(Stored items)
BEGIN

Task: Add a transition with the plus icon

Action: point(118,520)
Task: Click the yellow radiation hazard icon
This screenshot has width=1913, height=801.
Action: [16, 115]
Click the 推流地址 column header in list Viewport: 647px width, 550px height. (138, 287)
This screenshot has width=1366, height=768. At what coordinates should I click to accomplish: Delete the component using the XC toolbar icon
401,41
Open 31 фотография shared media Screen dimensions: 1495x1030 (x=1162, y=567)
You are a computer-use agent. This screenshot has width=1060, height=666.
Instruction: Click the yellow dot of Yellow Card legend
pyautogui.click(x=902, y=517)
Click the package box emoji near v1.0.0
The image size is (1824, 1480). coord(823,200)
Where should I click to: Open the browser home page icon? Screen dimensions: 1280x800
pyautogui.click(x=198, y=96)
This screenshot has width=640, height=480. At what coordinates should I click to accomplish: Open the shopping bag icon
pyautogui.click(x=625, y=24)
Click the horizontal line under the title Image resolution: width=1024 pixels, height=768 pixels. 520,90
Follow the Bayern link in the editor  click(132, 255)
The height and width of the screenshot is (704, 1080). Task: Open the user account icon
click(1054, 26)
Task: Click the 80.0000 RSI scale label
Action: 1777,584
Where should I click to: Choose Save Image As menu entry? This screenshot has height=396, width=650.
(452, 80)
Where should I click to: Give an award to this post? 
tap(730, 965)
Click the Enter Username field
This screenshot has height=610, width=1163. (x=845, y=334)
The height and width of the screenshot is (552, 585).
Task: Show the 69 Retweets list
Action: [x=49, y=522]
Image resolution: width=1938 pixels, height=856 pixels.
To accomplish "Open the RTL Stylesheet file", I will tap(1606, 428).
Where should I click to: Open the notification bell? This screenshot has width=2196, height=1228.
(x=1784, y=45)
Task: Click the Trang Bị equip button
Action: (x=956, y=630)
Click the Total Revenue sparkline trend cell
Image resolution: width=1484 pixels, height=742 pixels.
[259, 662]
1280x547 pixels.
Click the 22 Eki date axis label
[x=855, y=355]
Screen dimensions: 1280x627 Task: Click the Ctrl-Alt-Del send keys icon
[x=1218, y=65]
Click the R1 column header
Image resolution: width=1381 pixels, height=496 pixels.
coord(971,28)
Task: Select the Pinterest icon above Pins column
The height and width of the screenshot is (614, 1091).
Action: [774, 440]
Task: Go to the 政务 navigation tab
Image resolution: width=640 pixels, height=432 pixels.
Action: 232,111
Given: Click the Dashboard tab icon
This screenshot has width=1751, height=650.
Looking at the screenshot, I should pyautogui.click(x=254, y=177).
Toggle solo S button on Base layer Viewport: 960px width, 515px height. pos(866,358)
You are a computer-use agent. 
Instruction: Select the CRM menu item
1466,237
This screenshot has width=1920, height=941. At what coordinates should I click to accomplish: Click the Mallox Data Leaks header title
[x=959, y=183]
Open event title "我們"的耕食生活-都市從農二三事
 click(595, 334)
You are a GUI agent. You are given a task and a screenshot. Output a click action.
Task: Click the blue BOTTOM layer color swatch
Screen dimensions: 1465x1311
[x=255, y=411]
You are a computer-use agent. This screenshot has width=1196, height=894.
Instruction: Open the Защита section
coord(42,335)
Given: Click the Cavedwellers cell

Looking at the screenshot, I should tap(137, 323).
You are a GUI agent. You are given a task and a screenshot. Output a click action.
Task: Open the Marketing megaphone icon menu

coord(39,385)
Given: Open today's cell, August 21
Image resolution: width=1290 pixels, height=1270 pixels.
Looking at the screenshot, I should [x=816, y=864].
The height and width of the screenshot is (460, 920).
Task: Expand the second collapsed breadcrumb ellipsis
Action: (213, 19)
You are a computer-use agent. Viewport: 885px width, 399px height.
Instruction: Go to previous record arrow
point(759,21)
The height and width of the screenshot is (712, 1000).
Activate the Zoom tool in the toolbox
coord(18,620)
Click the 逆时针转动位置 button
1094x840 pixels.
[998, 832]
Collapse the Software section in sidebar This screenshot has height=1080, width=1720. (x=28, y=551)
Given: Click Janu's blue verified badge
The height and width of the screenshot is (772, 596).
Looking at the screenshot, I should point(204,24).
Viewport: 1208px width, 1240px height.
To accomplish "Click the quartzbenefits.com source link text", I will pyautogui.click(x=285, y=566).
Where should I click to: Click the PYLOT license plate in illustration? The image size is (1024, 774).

END

* _Problem details_:
Duplicate the listing lines starting with the one that contains "You are a computer-use agent. Viewport: 885px" and continuing through the end of the listing, with both of those lines included.

* _Complete response_:
You are a computer-use agent. Viewport: 885px width, 399px height.
Instruction: Go to previous record arrow
point(759,21)
The height and width of the screenshot is (712, 1000).
Activate the Zoom tool in the toolbox
coord(18,620)
Click the 逆时针转动位置 button
1094x840 pixels.
[998, 832]
Collapse the Software section in sidebar This screenshot has height=1080, width=1720. (x=28, y=551)
Given: Click Janu's blue verified badge
The height and width of the screenshot is (772, 596).
Looking at the screenshot, I should point(204,24).
Viewport: 1208px width, 1240px height.
To accomplish "Click the quartzbenefits.com source link text", I will pyautogui.click(x=285, y=566).
Where should I click to: Click the PYLOT license plate in illustration? The image size is (1024, 774).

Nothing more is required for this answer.